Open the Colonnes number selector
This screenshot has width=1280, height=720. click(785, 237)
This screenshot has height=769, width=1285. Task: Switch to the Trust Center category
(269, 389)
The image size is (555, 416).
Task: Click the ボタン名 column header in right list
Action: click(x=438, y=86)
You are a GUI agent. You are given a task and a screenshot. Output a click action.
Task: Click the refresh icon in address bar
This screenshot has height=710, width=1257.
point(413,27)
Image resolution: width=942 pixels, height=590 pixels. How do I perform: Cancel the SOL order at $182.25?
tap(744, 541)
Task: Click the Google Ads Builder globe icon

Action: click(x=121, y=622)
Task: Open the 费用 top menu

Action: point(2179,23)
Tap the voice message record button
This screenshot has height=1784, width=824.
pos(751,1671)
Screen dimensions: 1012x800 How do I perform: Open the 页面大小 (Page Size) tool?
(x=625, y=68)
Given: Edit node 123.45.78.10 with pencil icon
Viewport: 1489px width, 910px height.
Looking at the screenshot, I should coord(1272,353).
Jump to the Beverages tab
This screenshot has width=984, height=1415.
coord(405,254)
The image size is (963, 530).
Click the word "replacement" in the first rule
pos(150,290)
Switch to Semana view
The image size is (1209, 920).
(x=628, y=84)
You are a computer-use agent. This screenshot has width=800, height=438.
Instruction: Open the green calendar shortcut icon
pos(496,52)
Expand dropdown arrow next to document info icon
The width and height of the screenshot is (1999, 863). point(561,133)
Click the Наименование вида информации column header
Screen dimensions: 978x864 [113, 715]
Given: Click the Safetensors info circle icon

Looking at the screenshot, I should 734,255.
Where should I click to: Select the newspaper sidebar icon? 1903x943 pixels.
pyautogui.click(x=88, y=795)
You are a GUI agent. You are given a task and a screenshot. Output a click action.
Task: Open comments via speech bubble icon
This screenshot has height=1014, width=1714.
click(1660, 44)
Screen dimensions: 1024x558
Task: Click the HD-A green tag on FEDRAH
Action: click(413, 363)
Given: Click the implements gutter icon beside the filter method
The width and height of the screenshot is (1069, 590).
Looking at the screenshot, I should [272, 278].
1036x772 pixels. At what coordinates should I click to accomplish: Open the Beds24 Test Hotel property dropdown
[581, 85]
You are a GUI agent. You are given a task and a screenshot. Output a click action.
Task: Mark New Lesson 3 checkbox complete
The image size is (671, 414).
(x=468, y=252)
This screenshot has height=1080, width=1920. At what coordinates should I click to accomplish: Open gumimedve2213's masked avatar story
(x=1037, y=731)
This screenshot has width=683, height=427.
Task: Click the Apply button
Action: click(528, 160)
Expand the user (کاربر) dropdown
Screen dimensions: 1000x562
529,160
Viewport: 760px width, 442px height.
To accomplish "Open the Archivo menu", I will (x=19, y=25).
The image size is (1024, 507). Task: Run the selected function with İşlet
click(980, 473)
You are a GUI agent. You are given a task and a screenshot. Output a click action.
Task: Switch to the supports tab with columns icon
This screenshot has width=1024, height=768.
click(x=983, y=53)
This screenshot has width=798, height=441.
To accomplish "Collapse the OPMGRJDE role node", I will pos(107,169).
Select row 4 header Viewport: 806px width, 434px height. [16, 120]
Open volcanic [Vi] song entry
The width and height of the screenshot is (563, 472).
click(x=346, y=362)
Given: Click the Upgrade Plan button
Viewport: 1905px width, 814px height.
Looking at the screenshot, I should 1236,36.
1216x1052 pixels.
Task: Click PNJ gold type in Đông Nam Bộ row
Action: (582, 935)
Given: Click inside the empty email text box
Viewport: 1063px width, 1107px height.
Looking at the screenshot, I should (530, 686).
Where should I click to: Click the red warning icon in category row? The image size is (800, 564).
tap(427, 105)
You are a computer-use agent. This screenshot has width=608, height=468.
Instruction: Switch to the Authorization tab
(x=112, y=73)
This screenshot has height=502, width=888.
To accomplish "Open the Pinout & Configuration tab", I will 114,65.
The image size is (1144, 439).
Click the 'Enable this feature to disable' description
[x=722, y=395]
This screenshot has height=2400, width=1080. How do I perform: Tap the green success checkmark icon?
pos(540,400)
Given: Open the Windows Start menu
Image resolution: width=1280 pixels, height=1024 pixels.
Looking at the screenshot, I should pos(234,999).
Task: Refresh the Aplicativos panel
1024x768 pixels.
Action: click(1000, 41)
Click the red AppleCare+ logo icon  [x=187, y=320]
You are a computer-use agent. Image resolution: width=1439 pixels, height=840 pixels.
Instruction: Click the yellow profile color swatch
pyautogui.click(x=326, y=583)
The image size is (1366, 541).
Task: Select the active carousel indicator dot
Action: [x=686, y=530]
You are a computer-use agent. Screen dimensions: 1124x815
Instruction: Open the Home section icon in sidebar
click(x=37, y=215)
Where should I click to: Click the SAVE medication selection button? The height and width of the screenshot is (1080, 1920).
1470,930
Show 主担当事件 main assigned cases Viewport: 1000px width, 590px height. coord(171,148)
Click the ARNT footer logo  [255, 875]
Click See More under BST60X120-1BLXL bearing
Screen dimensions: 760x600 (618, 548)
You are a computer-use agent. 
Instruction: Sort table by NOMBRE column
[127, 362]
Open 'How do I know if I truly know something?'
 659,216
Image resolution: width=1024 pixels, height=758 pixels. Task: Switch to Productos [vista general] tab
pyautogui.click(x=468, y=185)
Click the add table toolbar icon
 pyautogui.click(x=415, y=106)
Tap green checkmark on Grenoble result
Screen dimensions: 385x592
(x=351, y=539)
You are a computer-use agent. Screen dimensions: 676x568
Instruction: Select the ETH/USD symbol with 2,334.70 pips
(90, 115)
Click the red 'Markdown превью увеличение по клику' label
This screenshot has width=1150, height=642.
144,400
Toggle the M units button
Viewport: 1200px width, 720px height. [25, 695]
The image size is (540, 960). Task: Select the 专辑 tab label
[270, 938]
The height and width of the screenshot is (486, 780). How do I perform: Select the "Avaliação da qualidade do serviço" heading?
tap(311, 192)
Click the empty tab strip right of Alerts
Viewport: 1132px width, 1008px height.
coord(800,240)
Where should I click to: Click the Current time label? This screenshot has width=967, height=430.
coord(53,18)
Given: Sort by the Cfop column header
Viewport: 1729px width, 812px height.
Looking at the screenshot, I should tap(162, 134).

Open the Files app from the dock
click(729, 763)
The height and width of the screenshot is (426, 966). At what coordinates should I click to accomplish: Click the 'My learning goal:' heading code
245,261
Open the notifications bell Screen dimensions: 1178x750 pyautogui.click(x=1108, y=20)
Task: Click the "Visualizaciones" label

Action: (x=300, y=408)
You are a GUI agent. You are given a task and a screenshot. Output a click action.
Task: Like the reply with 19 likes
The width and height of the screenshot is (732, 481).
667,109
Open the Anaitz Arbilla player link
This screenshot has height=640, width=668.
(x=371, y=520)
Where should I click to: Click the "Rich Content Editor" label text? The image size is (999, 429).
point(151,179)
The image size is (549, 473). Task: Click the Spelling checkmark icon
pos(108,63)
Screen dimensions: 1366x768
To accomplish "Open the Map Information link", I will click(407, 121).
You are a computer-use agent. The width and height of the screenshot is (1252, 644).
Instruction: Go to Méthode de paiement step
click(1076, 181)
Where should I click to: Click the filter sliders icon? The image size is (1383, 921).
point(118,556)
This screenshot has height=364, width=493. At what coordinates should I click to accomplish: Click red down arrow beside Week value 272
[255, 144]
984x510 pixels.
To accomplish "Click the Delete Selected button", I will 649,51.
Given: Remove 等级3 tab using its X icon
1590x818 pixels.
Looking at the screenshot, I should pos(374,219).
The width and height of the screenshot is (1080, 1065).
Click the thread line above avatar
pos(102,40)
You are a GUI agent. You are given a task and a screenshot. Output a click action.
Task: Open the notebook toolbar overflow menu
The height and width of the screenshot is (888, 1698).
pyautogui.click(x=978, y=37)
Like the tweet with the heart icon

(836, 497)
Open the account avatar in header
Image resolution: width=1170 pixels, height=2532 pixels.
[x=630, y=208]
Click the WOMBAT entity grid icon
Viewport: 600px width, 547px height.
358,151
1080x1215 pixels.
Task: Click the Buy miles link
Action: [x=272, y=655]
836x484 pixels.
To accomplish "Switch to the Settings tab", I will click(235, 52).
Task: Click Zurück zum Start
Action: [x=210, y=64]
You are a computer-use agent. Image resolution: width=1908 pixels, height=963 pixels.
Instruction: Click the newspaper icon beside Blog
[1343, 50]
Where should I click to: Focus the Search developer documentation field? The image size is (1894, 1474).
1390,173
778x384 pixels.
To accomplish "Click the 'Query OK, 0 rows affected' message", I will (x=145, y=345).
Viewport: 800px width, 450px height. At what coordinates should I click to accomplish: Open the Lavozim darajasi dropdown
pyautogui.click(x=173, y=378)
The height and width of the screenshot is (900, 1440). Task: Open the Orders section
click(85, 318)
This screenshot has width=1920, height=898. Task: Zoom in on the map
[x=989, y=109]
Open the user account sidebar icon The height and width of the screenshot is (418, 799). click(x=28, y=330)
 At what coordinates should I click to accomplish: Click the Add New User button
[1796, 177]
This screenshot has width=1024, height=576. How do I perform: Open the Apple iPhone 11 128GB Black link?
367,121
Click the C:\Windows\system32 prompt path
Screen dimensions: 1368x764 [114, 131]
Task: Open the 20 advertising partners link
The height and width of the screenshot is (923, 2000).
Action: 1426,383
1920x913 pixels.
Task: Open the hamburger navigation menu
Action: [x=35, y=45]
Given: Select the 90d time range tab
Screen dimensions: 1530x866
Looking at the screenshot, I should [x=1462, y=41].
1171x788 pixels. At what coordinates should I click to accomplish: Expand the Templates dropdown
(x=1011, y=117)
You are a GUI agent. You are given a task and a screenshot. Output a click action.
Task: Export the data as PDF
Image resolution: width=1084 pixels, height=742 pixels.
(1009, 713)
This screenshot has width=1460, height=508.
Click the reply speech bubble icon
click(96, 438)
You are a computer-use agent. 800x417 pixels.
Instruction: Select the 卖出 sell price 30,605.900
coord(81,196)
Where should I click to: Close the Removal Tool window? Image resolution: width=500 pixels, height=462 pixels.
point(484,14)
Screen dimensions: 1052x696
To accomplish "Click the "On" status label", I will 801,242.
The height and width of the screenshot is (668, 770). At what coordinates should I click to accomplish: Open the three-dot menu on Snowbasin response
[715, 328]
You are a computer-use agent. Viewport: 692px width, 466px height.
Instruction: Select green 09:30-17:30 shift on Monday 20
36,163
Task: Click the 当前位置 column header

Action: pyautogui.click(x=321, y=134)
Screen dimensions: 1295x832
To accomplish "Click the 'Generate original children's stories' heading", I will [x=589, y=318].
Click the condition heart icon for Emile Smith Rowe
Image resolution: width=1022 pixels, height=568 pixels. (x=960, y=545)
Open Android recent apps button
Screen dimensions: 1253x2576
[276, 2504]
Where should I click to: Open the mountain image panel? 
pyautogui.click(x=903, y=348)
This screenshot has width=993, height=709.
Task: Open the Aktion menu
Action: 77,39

= = =

## [Task directions]
Each line from the top of the records above through the line containing "Task: Click the refresh icon in address bar" needs to be transcribed exactly, and no line after it.

## [Output of the task]
Open the Colonnes number selector
This screenshot has width=1280, height=720. click(785, 237)
This screenshot has height=769, width=1285. Task: Switch to the Trust Center category
(269, 389)
The image size is (555, 416).
Task: Click the ボタン名 column header in right list
Action: click(x=438, y=86)
You are a GUI agent. You are given a task and a screenshot. Output a click action.
Task: Click the refresh icon in address bar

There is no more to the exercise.